Ce qu’il n’avait pas prévu, ce sont des attentats, commis en France le 13 novembre dernier, qui ont plongé la France dans un état d’urgence… et d’angoisse. De quoi lui permettre de remettre le paquet dans sa campagne sur ce thème chéri de la sécurité (qui n’entre pas dans les compétences régionales), après toutefois une courte et relative trêve -puisqu’il a pu prendre la parole non pas en tant que candidat mais comme député à l’assemblée nationale dès le mercredi qui a suivi.

Il a proposé de faire de la région un « bouclier de sécurité », non pas en la mettant sous cloche mais via de la vidéosurveillance et/ou des portiques dans les TER et dans leurs gares, à l’entrée des lycées. Pour un total de 45 millions d’euros. C’est l’une des propositions qu’il compte mettre en place dès sa prise de fonction, a-t-il juré.

Dans la foulée des attentats, il avait aussi proposé de placer en détention, dans des centres administratifs, l’ensemble des personnes fichées « s ». Une forme de Guantanamo à la française, « la torture en moins », avait-il malgré tout précisé. Il a pu se réjouir la semaine passée, à quelques jours du second tour, car une note a circulé place Beauvau annonçant la consultation du Conseil d’Etat pour savoir si cette proposition est envisageable ou pas.

6. Un story-telling en béton… ou presque

Dans le portrait que Le Monde avait dressé de lui, « Laurent Wauquiez, le bad boy de la droite », on découvrait plusieurs incohérences ou petits arrangements avec la réalité dans les propos de l’ancienne plume de Nicolas Sarkozy.

Comme cette volonté de se rapprocher des classes populaires, le poussant à modifier légèrement son histoire familiale. Cet énarque sorti major de promo a prétendu que son père était un « petit employé de banque ». Monsieur Wauquiez senior était en réalité l’un des dirigeants d’Indosuez, une banque française privée filiale du Crédit agricole. Directeur de la banque, à Lyon, le papa de Laurent est ensuite devenu responsable de sa filiale suédoise.

Laurent Wauquiez raconte aussi qu’une amitié avec Soeur Emmanuelle serait née tandis qu’il faisait de l’humanitaire au Caire, en Egypte. Les journalistes du Monde assurent avoir posé la question à son entourage, et personne n’a souvenir de rencontres privilégiées avec la religieuse.

C’est lelab.europe1 qui refait la liste des éléments de sa bio réécrits par ses soins.

7. Le « cancer de la société française » : sa sortie la plus improbable

Si le député s’est dit ouvert à la transparence des parlementaires sur les biens qu’ils possèdent, sur la question des pauvres, il devient beaucoup plus rigide et poussiéreux.

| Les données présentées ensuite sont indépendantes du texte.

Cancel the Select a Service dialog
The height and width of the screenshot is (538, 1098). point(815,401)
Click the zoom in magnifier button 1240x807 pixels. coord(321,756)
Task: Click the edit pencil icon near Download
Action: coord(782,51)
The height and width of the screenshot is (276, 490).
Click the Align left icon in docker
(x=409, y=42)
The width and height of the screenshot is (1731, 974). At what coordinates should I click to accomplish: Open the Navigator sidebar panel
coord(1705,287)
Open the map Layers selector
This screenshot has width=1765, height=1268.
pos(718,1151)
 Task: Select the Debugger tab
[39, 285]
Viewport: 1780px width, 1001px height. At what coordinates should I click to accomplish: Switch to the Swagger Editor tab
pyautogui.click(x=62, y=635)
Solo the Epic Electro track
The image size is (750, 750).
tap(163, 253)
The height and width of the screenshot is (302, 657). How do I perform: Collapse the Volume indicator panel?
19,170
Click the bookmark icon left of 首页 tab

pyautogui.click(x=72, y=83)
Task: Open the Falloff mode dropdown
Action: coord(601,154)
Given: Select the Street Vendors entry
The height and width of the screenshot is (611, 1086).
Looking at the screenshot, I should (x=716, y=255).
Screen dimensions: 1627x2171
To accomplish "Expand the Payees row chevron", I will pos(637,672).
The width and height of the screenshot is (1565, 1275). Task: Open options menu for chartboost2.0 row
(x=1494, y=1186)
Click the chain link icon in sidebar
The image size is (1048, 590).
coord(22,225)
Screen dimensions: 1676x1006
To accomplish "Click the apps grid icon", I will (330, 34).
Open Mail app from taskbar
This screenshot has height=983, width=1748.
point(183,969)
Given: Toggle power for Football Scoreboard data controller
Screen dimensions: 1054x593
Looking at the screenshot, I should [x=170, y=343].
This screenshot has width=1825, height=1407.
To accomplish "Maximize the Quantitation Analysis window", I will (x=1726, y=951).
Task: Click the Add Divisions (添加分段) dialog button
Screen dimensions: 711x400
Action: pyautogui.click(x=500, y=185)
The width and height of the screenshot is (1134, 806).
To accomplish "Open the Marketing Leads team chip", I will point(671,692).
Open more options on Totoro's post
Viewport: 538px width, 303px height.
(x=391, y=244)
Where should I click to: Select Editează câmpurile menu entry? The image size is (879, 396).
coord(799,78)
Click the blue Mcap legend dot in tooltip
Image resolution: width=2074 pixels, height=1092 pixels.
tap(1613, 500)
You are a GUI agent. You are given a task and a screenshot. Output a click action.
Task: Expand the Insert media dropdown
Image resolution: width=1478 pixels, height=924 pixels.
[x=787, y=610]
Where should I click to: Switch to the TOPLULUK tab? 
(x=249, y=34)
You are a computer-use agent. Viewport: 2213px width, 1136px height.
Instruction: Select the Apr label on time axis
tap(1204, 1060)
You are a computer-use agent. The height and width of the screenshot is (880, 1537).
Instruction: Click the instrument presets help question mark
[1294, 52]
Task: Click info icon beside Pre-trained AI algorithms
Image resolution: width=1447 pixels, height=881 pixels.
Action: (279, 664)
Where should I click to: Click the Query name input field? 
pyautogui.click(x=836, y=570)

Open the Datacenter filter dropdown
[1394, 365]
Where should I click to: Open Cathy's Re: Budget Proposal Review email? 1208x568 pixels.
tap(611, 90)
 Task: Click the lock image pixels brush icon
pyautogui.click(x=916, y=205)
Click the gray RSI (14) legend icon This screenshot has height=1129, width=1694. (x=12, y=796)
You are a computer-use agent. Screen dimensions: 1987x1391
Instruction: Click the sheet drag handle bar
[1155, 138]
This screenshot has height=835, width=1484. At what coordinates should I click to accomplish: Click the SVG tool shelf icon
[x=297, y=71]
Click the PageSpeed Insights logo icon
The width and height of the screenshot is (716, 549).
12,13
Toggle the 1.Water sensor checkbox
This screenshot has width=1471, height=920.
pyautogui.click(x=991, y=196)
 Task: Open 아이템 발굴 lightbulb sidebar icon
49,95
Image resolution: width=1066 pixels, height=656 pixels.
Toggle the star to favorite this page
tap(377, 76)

Sur le RSA, il imagine en 2011, tandis qu’il est ministre de l’Enseignement supérieur, une solution qu’il juge miracle, faire travailler les bénéficiaires de la prestation sociale:

« Cette question de la différence entre le travail et l’assistanat est aujourd’hui l’un des vrais cancers de la société française parce que ça n’encourage pas les gens à reprendre un travail ».

La lutte contre « l’assistanat », c’est son dada. Il a d’ailleurs lancé en 2010 un club de réflexion qui devient motion au congrès de l’UMP de 2012, la Droite sociale, justement affublée de la punch line : « Droite Sociale : défense des classes moyennes – lutte contre l’assistanat ».

Quelques temps plus tard, Laurent Wauquiez propose de privilégier les personnes actives pour l’obtention de logements sociaux, plutôt que les chômeurs. Du même tonneau, en 2011, il déclarait qu’être payé par la sécurité sociale lorsqu’on est malade « n’est pas très responsabilisant« .

Ce dimanche 13 décembre, il l’a répété : il aidera les personnes qui veulent « vraiment travailler », et pas celles qui refusent les formations. Pour ces dernières, fin de la gratuité dans les transports régionaux.

Rendez-vous le 4 janvier 2016 pour comprendre comment Laurent Wauquiez déploiera ses « valeurs » dans sa politique territoriale, en Auvergne-Rhône-Alpes.